→ WHAT THE EXERCISE ASKS
In the data below, find every line with the word "circled" and copy it out.

→ GIVEN DATA

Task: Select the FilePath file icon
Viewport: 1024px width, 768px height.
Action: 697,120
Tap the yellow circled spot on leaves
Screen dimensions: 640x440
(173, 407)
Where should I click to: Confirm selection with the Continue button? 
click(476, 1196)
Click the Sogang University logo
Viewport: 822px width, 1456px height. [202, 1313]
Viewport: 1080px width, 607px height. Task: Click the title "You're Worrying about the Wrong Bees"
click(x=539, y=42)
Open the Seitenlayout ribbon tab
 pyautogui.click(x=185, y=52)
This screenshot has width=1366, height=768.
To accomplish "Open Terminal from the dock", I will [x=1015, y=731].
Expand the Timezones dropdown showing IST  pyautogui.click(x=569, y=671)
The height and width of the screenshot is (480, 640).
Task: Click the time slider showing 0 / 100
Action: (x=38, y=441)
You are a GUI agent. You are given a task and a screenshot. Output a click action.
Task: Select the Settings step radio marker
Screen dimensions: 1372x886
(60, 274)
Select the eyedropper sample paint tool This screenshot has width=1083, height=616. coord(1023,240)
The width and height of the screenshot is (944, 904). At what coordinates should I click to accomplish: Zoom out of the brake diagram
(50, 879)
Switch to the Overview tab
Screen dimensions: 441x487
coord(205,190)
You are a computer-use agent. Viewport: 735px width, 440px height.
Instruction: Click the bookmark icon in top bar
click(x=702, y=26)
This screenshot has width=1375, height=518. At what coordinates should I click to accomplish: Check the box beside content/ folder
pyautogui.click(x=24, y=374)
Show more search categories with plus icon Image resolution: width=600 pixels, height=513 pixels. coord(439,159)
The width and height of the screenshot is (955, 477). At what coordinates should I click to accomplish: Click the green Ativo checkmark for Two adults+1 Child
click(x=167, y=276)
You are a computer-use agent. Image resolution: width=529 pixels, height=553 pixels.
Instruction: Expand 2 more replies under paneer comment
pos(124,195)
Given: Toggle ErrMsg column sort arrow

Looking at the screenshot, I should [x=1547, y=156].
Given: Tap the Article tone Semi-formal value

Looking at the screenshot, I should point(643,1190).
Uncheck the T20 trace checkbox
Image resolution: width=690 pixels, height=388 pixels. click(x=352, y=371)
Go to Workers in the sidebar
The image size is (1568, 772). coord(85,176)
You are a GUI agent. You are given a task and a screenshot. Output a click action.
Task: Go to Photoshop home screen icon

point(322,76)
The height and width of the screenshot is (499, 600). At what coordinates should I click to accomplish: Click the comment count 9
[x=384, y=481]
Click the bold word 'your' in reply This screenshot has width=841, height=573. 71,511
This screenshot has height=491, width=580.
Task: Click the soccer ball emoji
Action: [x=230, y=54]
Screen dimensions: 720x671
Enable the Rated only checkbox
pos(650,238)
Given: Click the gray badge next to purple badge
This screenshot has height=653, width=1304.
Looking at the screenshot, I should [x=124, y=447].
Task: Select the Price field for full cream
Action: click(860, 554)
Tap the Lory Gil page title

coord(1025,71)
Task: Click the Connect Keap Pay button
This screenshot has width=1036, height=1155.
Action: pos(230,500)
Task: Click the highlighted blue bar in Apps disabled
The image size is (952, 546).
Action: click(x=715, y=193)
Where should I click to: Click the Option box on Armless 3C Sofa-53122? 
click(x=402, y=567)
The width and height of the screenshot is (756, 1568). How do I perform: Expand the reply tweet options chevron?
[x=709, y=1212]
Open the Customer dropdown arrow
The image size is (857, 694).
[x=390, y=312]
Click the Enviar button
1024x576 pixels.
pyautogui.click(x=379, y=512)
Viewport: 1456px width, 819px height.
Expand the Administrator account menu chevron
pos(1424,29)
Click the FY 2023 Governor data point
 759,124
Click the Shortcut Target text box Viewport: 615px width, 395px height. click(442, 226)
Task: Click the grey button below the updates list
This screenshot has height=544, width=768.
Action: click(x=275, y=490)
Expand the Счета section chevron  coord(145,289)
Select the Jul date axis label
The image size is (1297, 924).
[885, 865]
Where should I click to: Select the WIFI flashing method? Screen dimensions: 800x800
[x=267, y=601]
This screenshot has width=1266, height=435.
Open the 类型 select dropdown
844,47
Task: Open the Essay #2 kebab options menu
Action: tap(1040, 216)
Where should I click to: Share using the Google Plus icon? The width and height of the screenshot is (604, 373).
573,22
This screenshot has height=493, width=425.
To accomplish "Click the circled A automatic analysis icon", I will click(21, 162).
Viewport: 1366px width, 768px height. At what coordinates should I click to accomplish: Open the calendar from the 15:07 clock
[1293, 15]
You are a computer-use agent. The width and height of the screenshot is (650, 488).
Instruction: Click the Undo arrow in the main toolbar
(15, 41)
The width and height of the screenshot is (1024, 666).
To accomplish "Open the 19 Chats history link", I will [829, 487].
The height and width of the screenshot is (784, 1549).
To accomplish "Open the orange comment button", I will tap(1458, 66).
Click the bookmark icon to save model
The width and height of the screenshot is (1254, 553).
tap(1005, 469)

→ PROBLEM SOLUTION
Tap the yellow circled spot on leaves
To accomplish "Click the circled A automatic analysis icon", I will click(21, 162).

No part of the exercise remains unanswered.